The team have also been ahead of the curve in understanding the importance of multimorbidity, and how socioeconomic factors such as ethnicity, income and geographical locality affect the patterning and clustering of mLTCs. A recent publication of this research in Lancet Regional Health led by statistician Alessandra Bisquera found that one in five people in South London live with mLTCs. Five different clusters of mLTCs were also identified with different patterns across the life course.

Further work by the team is now looking at the transition between different states (e.g. moving from one to many or dying from long term conditions over time) using Markov chain modelling. Early findings from this shows people from Black ethnicity or those living in deprived communities and women are more likely to progress from 1 to 2 Long-Term Conditions, or from 2-3 Long-Term Conditions.

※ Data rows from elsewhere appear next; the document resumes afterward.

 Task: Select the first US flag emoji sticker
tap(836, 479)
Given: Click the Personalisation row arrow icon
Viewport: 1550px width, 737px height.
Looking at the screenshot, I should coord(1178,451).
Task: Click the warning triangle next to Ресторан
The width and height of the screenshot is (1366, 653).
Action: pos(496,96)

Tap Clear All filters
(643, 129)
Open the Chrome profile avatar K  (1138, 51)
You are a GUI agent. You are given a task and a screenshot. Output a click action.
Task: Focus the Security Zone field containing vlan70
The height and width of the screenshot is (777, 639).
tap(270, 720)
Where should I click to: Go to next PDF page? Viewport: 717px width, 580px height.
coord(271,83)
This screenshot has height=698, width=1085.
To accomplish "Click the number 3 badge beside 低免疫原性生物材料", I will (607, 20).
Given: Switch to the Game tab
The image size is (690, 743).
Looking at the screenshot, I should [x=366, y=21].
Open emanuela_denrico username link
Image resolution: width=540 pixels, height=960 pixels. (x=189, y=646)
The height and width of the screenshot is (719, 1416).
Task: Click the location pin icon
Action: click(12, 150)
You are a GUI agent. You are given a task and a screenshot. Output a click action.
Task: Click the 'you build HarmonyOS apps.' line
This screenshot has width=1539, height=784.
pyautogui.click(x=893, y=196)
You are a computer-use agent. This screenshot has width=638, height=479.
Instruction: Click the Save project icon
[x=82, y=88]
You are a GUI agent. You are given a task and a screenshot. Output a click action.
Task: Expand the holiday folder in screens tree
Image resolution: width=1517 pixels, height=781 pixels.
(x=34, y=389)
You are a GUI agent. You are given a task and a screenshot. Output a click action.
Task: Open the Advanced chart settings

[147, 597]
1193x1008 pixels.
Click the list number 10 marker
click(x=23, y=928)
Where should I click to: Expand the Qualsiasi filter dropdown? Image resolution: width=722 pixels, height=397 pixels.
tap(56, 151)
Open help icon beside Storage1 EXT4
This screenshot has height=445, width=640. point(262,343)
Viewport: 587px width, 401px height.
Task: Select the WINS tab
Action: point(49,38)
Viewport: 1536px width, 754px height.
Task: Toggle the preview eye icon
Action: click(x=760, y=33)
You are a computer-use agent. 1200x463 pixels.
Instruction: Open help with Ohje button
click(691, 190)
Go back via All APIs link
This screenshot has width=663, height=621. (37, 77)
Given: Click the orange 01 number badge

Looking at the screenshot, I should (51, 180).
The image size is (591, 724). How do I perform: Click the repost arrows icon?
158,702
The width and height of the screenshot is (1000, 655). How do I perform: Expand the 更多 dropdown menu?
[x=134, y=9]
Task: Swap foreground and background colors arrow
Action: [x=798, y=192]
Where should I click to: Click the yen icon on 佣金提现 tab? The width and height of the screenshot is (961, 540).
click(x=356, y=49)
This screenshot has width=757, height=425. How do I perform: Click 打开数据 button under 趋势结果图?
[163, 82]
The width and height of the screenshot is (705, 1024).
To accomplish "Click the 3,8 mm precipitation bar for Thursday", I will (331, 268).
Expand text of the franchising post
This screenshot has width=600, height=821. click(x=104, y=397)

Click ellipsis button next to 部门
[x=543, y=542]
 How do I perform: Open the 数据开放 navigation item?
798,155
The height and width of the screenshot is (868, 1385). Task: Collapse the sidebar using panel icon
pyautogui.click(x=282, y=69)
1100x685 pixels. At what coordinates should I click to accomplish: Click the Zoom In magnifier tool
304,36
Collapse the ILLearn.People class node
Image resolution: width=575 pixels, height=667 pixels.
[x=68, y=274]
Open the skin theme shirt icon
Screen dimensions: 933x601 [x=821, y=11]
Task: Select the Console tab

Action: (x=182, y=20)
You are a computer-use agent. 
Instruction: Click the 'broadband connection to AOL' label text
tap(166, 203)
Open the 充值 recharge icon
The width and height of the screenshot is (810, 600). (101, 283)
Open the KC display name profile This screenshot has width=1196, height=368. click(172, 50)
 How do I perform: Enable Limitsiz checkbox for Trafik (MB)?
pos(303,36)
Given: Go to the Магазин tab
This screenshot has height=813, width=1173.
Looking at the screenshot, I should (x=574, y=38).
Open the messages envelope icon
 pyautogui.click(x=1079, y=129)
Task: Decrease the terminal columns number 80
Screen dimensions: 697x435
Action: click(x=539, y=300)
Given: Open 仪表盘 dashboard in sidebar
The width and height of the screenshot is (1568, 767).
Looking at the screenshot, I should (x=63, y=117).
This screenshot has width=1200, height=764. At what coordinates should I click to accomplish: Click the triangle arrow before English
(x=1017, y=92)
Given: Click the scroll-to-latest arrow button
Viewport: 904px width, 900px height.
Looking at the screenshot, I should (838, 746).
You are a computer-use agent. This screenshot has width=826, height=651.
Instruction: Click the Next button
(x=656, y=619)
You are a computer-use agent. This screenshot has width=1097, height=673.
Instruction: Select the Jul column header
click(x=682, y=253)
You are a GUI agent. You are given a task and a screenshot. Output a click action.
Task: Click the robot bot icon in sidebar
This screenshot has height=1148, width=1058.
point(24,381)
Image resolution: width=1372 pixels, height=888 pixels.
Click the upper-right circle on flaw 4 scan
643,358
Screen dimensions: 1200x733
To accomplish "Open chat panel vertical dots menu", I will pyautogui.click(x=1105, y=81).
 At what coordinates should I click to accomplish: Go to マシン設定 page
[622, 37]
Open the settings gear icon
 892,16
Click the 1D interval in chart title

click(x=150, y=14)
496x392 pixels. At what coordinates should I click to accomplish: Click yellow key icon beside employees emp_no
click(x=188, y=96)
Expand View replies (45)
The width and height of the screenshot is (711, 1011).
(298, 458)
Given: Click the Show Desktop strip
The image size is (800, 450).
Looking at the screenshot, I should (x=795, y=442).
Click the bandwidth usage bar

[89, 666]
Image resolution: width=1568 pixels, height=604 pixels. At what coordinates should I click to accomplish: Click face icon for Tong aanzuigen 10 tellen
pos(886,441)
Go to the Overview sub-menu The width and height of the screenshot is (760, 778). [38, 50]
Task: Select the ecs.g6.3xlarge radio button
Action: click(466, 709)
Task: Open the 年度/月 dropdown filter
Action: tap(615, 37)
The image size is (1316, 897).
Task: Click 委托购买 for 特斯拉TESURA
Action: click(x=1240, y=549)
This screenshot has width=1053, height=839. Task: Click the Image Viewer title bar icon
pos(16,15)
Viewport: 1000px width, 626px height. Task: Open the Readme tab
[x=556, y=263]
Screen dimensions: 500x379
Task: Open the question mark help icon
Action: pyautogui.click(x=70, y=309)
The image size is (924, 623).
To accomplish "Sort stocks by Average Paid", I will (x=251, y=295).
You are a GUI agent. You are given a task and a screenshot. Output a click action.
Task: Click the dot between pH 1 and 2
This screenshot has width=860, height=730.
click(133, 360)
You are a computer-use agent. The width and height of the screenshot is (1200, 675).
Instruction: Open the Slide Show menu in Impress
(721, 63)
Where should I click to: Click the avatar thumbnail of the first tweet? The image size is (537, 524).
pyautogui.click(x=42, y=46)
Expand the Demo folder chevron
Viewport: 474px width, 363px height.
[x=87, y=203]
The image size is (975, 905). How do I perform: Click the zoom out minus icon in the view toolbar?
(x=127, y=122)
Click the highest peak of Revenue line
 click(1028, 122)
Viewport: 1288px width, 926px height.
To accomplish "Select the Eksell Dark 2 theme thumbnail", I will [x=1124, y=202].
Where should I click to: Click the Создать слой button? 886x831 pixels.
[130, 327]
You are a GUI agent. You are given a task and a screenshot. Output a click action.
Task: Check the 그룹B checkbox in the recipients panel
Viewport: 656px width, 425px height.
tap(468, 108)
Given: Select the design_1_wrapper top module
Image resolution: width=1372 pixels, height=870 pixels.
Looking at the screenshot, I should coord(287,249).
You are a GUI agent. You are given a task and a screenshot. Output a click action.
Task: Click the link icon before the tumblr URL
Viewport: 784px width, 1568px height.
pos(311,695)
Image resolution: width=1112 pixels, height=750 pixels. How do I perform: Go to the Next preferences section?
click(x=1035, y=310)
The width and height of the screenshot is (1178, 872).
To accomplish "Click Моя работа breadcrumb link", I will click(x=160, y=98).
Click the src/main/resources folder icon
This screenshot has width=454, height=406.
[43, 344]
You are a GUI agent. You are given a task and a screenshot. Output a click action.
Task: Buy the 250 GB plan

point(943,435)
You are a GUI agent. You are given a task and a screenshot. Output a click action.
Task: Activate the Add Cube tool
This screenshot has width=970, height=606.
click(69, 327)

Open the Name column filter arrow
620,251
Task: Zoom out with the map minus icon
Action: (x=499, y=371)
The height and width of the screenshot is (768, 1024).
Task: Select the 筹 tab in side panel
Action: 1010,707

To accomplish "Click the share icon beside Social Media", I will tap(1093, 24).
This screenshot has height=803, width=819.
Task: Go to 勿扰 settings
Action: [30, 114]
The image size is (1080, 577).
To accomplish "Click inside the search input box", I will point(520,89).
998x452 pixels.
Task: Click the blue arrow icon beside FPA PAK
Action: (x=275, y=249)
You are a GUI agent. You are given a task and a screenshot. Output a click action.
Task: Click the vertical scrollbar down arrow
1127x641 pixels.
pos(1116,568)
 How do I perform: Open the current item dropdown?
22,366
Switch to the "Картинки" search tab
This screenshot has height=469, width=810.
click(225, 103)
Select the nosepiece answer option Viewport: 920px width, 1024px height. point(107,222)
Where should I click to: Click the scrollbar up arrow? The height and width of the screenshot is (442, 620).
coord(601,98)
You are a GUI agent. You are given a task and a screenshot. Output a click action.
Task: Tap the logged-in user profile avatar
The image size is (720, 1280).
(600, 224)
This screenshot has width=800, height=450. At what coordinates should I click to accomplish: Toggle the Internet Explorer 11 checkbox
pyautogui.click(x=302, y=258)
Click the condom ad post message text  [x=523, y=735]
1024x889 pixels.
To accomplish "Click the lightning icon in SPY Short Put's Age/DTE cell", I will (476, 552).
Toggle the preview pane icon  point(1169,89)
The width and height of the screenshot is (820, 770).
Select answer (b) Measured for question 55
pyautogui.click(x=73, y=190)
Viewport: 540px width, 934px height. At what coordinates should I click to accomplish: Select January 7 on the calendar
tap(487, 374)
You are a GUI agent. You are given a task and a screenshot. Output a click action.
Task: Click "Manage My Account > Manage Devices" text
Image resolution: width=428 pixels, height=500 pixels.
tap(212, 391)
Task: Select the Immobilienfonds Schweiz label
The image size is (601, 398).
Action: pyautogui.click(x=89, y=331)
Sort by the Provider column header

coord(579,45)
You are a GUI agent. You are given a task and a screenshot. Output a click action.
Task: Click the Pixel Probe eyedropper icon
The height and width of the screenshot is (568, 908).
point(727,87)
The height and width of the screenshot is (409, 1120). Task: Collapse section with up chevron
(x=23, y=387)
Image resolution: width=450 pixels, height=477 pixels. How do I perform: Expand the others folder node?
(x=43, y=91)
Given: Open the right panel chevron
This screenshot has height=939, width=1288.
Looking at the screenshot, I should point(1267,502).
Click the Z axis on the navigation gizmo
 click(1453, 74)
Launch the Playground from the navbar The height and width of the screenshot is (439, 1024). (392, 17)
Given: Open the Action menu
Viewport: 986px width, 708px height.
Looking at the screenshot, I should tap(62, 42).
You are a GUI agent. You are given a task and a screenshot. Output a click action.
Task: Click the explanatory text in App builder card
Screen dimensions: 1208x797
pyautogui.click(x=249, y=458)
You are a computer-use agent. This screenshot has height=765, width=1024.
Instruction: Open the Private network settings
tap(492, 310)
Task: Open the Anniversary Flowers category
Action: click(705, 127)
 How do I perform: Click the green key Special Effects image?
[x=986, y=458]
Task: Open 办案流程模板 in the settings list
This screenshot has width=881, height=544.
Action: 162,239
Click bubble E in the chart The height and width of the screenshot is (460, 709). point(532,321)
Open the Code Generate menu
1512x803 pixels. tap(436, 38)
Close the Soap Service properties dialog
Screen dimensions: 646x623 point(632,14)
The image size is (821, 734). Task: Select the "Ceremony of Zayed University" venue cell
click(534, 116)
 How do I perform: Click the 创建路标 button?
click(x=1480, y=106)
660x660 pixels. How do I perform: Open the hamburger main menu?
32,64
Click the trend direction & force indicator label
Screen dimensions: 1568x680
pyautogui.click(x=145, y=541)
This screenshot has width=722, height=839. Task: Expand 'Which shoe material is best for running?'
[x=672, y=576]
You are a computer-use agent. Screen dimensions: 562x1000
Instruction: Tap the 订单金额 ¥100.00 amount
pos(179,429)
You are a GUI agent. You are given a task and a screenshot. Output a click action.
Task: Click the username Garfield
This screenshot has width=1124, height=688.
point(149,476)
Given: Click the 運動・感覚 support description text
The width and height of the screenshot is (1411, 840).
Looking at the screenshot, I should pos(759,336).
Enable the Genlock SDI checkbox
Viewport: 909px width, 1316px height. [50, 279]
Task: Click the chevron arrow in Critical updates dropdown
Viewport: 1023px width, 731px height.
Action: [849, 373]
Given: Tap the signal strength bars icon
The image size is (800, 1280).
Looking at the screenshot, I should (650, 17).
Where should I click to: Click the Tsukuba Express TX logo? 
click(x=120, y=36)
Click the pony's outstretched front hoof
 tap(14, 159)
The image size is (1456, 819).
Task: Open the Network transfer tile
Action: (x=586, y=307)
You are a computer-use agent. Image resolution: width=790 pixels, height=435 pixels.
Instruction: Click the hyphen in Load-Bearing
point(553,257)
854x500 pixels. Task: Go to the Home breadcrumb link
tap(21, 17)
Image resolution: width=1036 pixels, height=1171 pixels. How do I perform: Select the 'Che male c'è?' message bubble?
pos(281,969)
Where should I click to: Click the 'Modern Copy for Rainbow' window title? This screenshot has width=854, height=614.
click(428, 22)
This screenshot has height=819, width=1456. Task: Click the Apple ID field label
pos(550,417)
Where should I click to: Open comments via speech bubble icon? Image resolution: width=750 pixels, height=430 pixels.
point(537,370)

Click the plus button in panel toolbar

The qualitative research aims to complement the statistical and health economics research exploring people’s lived experience of developing and living with mLTCs. Early findings of the research led by Rebecca Lynch based on interviews of people with multimorbidity identified key implications for policy and practice.

The work had a particular focus on South London. Another key finding is that people living in deprived communities in Lambeth experience their multimorbidity some 10-15 years earlier than those living in the least deprived communities; similarly, Black ethnicity people experience their multimorbidity 10-15 years earlier than White ethnicity people. A report [LINK] detailing the research has been published today.

It is hugely important for local and national decision makers to understand multimorbidity. This is because once a person has ‘multimorbidity’, healthcare demand increases substantially. We have been able to demonstrate that patients with multimorbidity have three times the primary care utilisation rate of people without multimorbidity. Importantly, not all Long-Term Conditions increase utilisation rates to the same extent.

Dr Mark Ashworth, from the School of Population Health & Environmental Sciences

The focus on South London has meant the research team looked at specific communities.

Dr Hiten Dodhia who chairs the Lambeth DataNet Steering Committee explained: “The granular detail of the Lambeth DataNet primary care data has been extremely helpful for the statistical and economic elements of this research. We have been able to identify higher proportions of the Portuguese community with untreated cardiovascular risk factors and a higher prevalence of cardiovascular conditions. We’ve also found hypertension to be the most common Long-Term Condition in the Black ethnicity community but we found markedly low levels of case detection for hypertension in the Somali community, the largest refugee community in Lambeth. The findings mean we can target hypertension case finding and treatment options within the Black community.”

Dr Ashworth added: “Covid-19 has changed everything. It’s suddenly meant that all those health inequalities we already knew about have been shown up in a harsher light, many contributing to huge mortality excess in those at risk. NHS supported schemes before but now - interest is much greater.”

A spokesperson from Impact on Urban Health said: “The data analysis done by King’s has been published in our new report Easing Pressures, which paints a stark picture of the unfair, unequal burden of ill-health in urban areas. Health inequity is complex and growing, and affects those living with other forms inequality the hardest, such as women, Black people and those living in deprived neighbourhoods. People’s housing, jobs and finances can made the burden of health inequalities even heavier.

“However, this is not inevitable. By going beyond the healthcare system and working with employers, landlords, lenders and others, we are able to change the social and economic factors that drive ill-health, and improve the quality of people’s jobs, homes, finances and the neighbourhoods they live in. With the right focus, we can make cities into places that are healthy for everyone that live in them.”

The team will continue to develop the concept of multimorbidity and present their findings in publications and conferences.